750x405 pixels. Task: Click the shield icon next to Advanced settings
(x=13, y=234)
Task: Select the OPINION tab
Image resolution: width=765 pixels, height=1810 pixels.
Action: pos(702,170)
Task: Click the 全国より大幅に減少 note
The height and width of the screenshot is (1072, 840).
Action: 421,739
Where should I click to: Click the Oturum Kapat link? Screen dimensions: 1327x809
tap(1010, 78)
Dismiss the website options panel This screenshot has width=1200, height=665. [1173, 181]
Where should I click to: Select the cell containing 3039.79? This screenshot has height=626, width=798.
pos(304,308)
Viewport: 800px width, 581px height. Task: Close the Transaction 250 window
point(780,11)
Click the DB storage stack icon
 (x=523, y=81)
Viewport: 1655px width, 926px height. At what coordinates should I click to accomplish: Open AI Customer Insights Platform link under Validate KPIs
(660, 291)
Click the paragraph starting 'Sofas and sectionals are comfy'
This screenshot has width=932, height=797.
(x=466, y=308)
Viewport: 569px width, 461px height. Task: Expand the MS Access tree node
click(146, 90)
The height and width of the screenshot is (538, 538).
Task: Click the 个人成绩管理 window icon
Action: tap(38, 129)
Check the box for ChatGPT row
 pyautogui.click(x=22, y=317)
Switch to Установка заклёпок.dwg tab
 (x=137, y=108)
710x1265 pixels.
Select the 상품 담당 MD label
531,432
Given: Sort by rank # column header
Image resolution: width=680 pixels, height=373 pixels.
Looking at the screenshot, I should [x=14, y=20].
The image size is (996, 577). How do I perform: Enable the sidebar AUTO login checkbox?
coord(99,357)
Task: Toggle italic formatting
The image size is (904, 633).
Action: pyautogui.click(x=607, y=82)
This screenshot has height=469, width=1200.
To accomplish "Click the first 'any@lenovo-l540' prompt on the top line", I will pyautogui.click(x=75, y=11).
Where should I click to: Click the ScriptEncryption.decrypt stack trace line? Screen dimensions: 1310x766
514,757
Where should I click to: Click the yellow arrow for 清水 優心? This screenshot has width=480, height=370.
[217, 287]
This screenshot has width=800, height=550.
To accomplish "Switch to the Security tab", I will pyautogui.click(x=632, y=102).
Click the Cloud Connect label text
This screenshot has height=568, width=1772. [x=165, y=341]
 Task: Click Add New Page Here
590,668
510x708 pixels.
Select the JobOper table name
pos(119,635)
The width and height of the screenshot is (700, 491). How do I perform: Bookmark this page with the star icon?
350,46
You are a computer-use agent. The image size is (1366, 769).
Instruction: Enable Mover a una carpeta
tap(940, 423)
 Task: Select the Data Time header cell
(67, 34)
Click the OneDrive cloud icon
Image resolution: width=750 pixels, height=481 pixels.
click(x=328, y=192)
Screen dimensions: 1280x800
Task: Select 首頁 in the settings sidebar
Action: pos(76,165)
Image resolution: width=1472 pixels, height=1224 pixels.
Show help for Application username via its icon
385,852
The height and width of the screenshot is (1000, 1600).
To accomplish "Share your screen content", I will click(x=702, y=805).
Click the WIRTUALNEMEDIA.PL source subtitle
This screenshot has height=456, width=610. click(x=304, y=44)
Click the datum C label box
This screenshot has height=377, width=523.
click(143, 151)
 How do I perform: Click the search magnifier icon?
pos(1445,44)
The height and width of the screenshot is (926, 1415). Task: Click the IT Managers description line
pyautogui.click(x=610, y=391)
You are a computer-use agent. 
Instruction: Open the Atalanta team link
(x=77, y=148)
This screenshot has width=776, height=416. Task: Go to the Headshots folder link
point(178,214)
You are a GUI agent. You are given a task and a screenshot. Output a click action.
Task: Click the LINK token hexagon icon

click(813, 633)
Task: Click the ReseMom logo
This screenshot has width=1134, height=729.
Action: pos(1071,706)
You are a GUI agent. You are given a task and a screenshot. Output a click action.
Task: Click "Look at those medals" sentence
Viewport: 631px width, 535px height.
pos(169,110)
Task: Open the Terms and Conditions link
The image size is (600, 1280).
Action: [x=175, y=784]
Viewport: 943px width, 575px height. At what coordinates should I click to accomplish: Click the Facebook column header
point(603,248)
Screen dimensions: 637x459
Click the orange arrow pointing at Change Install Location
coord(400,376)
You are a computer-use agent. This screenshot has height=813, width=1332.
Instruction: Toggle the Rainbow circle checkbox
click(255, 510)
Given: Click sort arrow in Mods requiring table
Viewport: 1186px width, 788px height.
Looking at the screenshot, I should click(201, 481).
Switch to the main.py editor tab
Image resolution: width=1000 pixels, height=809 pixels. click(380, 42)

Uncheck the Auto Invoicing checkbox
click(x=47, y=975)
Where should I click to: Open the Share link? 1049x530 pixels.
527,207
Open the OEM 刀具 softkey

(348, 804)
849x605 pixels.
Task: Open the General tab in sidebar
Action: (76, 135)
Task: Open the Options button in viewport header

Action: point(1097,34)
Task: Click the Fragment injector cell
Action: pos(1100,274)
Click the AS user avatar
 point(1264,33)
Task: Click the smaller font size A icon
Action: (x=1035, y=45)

TASK ITEM.
Filter the data above down to lines with the word "computer", and copy them.

TASK RESULT.
You are a computer-use agent. The image size is (1366, 769).
You are a computer-use agent. 
You are a computer-use agent. This screenshot has height=813, width=1332.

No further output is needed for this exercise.